* **EXERCISE BRIEF**
Present the material as a Markdown table with two columns, Row and Line, covering everything from its first line through the line containing "will [1228, 184].", and omit blank lines.

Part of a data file

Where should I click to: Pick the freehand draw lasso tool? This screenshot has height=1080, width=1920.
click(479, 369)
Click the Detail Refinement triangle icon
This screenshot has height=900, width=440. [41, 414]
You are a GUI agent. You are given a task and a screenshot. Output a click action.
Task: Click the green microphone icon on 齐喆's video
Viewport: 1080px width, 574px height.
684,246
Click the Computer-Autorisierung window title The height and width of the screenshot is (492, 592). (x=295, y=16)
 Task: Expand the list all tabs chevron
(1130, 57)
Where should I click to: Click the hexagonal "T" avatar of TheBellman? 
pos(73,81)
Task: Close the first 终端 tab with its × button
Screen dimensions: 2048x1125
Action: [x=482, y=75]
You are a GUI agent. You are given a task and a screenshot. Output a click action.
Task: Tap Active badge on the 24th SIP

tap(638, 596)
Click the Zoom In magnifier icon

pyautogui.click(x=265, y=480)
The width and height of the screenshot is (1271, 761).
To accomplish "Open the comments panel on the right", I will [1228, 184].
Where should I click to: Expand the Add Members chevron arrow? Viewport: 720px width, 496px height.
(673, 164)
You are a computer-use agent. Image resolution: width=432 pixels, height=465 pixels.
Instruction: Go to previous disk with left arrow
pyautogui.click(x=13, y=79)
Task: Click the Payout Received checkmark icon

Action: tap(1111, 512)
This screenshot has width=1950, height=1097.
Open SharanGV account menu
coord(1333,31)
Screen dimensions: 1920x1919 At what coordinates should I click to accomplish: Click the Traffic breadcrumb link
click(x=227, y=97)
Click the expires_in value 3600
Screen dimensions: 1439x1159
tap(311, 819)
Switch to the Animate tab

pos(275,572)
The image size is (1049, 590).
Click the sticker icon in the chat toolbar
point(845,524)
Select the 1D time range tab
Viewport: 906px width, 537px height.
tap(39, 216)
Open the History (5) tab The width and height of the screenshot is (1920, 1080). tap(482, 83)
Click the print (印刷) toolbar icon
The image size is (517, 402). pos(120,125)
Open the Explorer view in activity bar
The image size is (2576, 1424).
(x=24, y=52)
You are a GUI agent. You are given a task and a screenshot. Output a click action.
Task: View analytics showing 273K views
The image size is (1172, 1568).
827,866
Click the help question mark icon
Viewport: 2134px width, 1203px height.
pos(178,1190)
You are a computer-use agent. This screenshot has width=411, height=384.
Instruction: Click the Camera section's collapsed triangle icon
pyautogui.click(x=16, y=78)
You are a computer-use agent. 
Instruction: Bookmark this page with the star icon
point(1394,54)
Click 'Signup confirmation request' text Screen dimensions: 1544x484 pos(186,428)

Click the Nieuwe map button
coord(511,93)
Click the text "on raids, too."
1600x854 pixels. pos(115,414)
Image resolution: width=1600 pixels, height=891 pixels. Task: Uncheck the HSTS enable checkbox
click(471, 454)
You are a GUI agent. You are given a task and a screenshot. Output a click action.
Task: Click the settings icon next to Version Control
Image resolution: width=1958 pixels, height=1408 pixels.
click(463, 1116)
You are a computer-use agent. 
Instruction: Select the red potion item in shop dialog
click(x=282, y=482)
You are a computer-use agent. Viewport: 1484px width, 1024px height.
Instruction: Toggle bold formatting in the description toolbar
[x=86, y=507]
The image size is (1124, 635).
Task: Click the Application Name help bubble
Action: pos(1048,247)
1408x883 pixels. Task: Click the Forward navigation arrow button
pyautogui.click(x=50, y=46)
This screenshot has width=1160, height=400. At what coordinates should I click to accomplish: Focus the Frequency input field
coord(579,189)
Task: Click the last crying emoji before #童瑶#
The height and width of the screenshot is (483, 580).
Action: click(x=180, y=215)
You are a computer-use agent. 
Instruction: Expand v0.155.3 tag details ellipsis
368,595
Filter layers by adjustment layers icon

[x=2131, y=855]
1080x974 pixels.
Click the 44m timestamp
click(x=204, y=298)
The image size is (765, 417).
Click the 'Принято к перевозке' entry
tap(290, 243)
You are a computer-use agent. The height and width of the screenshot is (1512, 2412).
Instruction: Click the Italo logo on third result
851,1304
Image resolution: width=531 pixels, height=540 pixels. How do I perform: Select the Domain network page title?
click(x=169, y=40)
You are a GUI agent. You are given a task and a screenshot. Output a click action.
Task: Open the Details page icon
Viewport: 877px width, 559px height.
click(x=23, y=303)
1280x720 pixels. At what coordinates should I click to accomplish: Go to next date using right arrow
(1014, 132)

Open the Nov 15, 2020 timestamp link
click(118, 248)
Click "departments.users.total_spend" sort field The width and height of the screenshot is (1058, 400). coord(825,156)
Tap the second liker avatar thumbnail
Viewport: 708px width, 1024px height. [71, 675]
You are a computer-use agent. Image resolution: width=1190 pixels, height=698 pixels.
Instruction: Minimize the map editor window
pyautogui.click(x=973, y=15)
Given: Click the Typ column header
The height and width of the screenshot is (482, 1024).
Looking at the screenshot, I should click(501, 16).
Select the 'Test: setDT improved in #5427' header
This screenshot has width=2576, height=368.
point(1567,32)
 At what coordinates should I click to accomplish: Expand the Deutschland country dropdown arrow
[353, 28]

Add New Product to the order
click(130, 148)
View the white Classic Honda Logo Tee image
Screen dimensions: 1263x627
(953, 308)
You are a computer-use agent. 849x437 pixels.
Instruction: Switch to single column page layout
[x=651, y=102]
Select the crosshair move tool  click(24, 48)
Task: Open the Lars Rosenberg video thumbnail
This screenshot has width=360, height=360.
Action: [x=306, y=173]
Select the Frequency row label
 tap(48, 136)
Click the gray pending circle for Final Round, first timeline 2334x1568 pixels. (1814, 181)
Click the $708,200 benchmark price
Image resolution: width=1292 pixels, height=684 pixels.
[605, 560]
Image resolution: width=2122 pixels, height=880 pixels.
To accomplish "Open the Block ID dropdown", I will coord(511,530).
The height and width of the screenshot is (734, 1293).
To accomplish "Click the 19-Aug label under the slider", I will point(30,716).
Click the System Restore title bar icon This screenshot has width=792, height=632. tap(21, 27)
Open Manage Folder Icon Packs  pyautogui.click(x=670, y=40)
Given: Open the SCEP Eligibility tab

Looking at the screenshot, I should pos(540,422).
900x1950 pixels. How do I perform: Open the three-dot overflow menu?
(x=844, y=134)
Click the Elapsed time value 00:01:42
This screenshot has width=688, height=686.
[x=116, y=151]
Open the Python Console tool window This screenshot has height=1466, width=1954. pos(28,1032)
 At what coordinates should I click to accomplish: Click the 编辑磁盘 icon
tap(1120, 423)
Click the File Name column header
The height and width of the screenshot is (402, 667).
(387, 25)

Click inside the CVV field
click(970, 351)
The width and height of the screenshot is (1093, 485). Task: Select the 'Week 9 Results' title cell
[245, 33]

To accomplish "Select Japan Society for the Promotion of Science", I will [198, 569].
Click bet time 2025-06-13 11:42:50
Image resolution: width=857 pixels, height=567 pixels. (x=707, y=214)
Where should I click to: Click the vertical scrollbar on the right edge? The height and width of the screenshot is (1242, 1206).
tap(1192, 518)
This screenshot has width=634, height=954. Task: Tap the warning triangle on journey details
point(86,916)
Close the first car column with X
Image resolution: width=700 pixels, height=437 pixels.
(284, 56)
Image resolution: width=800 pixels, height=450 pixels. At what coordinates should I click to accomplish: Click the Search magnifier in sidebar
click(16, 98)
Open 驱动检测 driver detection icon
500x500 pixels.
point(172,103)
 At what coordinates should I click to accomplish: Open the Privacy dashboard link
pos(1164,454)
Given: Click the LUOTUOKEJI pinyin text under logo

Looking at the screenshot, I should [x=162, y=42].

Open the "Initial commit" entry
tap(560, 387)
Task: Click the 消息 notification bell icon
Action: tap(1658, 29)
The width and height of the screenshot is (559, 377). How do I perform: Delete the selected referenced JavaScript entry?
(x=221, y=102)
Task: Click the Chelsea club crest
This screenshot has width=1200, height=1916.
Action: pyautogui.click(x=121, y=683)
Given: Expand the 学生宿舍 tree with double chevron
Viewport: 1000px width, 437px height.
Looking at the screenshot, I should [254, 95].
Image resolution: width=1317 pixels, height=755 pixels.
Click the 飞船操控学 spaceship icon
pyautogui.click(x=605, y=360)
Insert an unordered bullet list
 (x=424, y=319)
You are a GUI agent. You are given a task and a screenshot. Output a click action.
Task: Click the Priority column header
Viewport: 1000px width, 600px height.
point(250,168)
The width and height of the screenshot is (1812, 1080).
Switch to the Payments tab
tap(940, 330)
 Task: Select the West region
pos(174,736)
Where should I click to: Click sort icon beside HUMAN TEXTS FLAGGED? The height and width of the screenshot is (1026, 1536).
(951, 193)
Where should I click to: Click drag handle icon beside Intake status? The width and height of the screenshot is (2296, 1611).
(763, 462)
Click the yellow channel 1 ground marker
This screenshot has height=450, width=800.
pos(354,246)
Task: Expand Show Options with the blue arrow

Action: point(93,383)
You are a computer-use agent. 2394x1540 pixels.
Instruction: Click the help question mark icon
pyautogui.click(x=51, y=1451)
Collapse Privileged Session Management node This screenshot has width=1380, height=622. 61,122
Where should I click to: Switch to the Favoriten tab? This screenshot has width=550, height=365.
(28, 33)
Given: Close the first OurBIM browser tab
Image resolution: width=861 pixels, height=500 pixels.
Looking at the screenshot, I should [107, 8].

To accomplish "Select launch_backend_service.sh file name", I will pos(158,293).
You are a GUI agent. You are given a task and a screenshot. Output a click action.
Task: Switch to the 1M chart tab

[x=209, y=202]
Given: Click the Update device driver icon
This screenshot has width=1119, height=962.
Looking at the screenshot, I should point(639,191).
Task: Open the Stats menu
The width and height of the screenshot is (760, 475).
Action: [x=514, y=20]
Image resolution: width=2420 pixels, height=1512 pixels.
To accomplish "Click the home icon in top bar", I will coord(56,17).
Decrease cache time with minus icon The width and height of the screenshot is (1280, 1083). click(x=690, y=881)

* **RESPONSE TO THE TASK**
| Row | Line |
|---|---|
| 1 | Where should I click to: Pick the freehand draw lasso tool? This screenshot has height=1080, width=1920. |
| 2 | click(479, 369) |
| 3 | Click the Detail Refinement triangle icon |
| 4 | This screenshot has height=900, width=440. [41, 414] |
| 5 | You are a GUI agent. You are given a task and a screenshot. Output a click action. |
| 6 | Task: Click the green microphone icon on 齐喆's video |
| 7 | Viewport: 1080px width, 574px height. |
| 8 | 684,246 |
| 9 | Click the Computer-Autorisierung window title The height and width of the screenshot is (492, 592). (x=295, y=16) |
| 10 |  Task: Expand the list all tabs chevron |
| 11 | (1130, 57) |
| 12 | Where should I click to: Click the hexagonal "T" avatar of TheBellman?  |
| 13 | pos(73,81) |
| 14 | Task: Close the first 终端 tab with its × button |
| 15 | Screen dimensions: 2048x1125 |
| 16 | Action: [x=482, y=75] |
| 17 | You are a GUI agent. You are given a task and a screenshot. Output a click action. |
| 18 | Task: Tap Active badge on the 24th SIP |
| 19 | tap(638, 596) |
| 20 | Click the Zoom In magnifier icon |
| 21 | pyautogui.click(x=265, y=480) |
| 22 | The width and height of the screenshot is (1271, 761). |
| 23 | To accomplish "Open the comments panel on the right", I will [1228, 184]. |